**PROVIDED DATA**:
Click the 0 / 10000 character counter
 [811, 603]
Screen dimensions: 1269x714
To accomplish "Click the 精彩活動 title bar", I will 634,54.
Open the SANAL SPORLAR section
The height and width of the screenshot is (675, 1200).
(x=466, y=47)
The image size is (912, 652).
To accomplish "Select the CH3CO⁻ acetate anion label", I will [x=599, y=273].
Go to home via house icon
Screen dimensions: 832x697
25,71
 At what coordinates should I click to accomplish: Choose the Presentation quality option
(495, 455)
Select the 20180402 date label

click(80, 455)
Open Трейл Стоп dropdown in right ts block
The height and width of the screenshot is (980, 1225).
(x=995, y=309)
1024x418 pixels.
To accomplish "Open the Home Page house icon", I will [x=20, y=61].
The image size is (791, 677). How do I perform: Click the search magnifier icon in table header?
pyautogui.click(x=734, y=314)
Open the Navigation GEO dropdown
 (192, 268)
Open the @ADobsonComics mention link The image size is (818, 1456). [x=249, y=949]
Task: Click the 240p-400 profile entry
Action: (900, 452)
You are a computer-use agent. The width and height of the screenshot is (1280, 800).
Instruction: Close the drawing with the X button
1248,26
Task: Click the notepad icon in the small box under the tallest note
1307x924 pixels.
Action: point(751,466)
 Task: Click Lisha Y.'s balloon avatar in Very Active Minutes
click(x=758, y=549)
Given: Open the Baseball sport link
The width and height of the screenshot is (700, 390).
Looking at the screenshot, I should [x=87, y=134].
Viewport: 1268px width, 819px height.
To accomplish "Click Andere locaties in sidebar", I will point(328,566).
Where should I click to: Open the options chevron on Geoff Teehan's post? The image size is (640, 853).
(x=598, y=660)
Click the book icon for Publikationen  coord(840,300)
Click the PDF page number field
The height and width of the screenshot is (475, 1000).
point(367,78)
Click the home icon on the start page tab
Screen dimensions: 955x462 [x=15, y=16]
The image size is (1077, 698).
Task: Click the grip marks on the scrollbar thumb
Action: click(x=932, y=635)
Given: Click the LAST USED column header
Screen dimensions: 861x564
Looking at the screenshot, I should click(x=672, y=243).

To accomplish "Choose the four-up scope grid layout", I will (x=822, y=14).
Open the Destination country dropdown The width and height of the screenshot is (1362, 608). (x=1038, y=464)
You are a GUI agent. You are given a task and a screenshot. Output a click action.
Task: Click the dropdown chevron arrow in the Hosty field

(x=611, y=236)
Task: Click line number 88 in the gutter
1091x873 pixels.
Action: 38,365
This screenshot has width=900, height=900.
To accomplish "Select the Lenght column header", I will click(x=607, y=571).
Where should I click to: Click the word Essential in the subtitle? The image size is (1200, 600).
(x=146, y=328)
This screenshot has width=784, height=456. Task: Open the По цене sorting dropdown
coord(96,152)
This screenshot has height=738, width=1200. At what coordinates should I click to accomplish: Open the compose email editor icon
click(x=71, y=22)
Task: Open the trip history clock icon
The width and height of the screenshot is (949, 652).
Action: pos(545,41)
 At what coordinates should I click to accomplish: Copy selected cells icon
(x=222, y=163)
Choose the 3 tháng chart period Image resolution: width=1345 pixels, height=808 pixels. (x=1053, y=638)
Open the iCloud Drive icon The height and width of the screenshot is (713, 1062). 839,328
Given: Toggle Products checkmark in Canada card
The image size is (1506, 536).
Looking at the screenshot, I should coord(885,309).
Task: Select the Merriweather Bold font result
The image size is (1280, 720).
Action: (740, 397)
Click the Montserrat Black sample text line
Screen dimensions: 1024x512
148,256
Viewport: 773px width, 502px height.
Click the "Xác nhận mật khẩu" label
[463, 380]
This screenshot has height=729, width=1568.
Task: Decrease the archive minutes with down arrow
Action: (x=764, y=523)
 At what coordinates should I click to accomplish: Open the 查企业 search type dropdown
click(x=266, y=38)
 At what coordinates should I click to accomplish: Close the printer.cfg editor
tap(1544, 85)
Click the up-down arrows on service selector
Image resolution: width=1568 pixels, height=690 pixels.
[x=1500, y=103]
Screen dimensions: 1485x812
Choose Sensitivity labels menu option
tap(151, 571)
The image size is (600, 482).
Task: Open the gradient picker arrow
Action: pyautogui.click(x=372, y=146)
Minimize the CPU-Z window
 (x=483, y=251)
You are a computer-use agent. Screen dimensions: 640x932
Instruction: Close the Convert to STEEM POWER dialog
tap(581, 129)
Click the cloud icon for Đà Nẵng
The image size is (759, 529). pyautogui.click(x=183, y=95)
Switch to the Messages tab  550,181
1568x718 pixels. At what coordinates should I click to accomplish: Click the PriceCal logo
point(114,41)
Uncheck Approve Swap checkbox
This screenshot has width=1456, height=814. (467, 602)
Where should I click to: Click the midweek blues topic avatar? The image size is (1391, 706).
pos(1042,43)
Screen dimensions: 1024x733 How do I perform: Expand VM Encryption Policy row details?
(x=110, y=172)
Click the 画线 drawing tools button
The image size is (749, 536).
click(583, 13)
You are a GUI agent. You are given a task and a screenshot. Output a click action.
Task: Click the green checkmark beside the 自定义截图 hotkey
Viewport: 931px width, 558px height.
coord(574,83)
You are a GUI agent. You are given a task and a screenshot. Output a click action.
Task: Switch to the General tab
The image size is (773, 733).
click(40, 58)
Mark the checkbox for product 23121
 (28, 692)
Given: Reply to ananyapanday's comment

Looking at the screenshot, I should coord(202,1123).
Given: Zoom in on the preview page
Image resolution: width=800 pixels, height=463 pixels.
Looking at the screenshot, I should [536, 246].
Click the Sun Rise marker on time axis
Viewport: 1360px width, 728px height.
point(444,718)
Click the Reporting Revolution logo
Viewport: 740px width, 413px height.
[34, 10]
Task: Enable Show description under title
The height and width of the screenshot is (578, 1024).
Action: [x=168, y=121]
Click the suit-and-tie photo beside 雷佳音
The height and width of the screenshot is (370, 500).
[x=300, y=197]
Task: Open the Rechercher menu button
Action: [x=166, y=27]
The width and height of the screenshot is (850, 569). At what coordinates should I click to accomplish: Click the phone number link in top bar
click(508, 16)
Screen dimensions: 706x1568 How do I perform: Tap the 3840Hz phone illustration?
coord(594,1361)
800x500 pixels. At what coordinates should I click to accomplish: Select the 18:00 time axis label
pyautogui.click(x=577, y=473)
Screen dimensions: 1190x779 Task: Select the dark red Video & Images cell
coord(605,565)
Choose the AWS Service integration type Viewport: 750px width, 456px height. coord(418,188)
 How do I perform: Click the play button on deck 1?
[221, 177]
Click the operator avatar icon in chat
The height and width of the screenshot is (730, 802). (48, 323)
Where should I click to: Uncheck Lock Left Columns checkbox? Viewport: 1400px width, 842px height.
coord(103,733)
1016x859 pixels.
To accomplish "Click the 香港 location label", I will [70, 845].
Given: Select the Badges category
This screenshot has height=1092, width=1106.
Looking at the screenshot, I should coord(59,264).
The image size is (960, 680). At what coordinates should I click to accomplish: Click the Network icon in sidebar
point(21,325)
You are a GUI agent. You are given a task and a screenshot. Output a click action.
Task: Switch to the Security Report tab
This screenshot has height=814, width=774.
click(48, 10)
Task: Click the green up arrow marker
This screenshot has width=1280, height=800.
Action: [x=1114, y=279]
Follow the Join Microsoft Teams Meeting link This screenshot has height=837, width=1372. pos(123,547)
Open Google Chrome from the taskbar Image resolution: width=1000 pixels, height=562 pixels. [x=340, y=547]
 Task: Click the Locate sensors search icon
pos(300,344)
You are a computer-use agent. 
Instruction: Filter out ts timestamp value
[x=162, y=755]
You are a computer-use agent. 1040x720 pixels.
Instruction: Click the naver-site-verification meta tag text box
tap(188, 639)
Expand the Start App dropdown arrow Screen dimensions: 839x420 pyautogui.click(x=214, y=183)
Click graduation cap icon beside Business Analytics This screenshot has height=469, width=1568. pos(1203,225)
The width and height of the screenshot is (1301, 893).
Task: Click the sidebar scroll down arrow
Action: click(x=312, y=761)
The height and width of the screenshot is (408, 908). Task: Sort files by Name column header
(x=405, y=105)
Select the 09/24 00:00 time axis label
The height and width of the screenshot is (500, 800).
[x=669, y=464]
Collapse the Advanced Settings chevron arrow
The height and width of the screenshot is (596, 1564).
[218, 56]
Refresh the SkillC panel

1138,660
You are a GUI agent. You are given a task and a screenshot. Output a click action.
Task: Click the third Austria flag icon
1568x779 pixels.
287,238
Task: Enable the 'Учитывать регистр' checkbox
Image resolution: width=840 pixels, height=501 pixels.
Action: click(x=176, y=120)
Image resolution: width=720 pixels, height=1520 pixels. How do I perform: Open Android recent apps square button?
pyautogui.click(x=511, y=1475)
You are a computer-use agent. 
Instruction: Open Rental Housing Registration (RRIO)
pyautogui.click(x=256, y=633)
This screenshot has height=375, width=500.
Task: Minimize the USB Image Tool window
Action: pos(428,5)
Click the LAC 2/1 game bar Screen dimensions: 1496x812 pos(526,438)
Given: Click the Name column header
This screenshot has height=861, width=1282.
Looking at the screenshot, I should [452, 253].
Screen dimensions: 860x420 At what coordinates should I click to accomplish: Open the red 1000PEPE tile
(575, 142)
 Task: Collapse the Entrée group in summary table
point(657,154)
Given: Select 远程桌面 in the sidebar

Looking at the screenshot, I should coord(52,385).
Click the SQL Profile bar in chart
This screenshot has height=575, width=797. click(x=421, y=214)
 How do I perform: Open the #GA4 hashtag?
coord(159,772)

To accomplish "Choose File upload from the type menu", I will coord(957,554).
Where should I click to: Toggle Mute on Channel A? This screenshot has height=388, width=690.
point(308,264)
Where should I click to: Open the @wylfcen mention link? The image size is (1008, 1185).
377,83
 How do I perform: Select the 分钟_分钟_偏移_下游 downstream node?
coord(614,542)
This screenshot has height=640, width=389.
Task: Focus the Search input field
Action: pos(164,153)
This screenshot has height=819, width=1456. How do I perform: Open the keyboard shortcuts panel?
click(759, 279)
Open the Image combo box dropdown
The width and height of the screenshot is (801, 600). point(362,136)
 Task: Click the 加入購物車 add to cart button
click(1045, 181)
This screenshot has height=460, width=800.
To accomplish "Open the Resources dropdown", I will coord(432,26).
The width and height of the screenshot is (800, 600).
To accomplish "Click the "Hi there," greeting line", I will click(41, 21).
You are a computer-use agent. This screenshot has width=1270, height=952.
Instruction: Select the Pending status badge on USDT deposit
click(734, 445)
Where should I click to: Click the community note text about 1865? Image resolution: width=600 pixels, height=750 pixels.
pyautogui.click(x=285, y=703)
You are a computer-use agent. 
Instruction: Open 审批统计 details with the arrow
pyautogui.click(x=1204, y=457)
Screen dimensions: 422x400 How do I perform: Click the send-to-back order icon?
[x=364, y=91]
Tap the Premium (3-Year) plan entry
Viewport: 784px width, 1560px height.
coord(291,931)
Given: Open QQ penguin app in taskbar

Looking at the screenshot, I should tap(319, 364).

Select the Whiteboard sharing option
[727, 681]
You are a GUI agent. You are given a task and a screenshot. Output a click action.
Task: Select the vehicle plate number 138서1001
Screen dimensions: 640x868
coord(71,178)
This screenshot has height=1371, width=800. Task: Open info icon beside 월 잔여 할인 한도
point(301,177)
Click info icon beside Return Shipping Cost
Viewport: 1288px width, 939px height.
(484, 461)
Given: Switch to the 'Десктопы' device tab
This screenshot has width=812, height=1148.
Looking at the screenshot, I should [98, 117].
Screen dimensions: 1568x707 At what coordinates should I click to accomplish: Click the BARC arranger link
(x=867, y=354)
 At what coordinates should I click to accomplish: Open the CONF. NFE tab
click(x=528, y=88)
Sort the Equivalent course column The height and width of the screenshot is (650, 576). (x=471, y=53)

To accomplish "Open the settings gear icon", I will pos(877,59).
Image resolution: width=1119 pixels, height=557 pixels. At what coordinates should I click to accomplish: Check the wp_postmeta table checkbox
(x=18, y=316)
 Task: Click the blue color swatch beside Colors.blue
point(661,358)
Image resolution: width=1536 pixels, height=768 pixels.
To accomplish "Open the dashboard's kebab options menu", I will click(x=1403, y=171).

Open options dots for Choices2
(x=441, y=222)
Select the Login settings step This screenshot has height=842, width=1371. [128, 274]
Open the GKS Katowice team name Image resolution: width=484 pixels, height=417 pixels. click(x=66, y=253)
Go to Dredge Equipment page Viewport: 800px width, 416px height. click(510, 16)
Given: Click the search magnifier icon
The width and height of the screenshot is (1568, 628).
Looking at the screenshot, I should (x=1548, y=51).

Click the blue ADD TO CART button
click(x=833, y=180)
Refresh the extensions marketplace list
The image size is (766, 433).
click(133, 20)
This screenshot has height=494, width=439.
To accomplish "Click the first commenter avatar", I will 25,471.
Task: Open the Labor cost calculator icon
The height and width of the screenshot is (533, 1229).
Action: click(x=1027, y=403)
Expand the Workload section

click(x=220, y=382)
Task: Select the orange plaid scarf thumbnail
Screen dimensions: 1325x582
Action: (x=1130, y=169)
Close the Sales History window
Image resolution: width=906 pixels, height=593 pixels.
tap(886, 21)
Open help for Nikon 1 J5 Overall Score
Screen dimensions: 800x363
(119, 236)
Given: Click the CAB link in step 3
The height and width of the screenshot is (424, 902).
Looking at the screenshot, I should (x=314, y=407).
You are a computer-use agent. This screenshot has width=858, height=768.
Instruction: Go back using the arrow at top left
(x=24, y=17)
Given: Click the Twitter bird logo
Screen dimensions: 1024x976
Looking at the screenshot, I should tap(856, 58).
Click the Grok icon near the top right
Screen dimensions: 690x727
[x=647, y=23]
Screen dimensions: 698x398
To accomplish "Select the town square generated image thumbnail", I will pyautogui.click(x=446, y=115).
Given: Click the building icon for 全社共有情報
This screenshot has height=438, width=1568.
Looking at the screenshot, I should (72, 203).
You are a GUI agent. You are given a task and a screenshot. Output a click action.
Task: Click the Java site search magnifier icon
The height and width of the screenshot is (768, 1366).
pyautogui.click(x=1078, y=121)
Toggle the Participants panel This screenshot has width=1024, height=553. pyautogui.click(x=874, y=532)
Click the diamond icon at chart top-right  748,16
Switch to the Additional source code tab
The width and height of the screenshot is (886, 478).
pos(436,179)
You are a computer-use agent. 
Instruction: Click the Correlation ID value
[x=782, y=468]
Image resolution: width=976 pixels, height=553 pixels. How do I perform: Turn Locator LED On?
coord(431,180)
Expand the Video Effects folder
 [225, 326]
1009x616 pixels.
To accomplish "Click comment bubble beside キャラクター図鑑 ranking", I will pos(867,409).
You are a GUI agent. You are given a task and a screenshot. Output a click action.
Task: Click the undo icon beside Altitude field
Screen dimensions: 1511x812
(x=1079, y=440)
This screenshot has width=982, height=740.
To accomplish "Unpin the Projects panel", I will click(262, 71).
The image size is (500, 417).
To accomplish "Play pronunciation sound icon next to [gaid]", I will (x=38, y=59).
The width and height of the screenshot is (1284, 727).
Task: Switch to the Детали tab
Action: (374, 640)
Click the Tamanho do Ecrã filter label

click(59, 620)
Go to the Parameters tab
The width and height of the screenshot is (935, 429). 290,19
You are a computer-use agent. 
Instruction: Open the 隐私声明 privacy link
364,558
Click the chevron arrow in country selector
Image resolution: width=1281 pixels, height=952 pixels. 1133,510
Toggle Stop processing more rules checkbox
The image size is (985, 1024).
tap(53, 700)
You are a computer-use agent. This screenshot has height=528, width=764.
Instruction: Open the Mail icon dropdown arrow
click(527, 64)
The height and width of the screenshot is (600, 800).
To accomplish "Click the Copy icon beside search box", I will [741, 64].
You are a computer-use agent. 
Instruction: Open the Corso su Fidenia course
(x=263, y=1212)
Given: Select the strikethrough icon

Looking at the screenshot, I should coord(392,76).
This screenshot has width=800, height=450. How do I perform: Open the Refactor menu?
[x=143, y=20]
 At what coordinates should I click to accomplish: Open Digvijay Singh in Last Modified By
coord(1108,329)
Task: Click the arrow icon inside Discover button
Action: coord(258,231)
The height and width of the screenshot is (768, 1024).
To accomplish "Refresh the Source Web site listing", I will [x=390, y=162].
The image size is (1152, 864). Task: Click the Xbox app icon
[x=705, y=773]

**EXERCISE INSTRUCTIONS**: Each line above that contains the word "green" should be returned.

**RESULT FOR THIS TASK**:
Task: Click the green checkmark beside the 自定义截图 hotkey
Task: Click the green up arrow marker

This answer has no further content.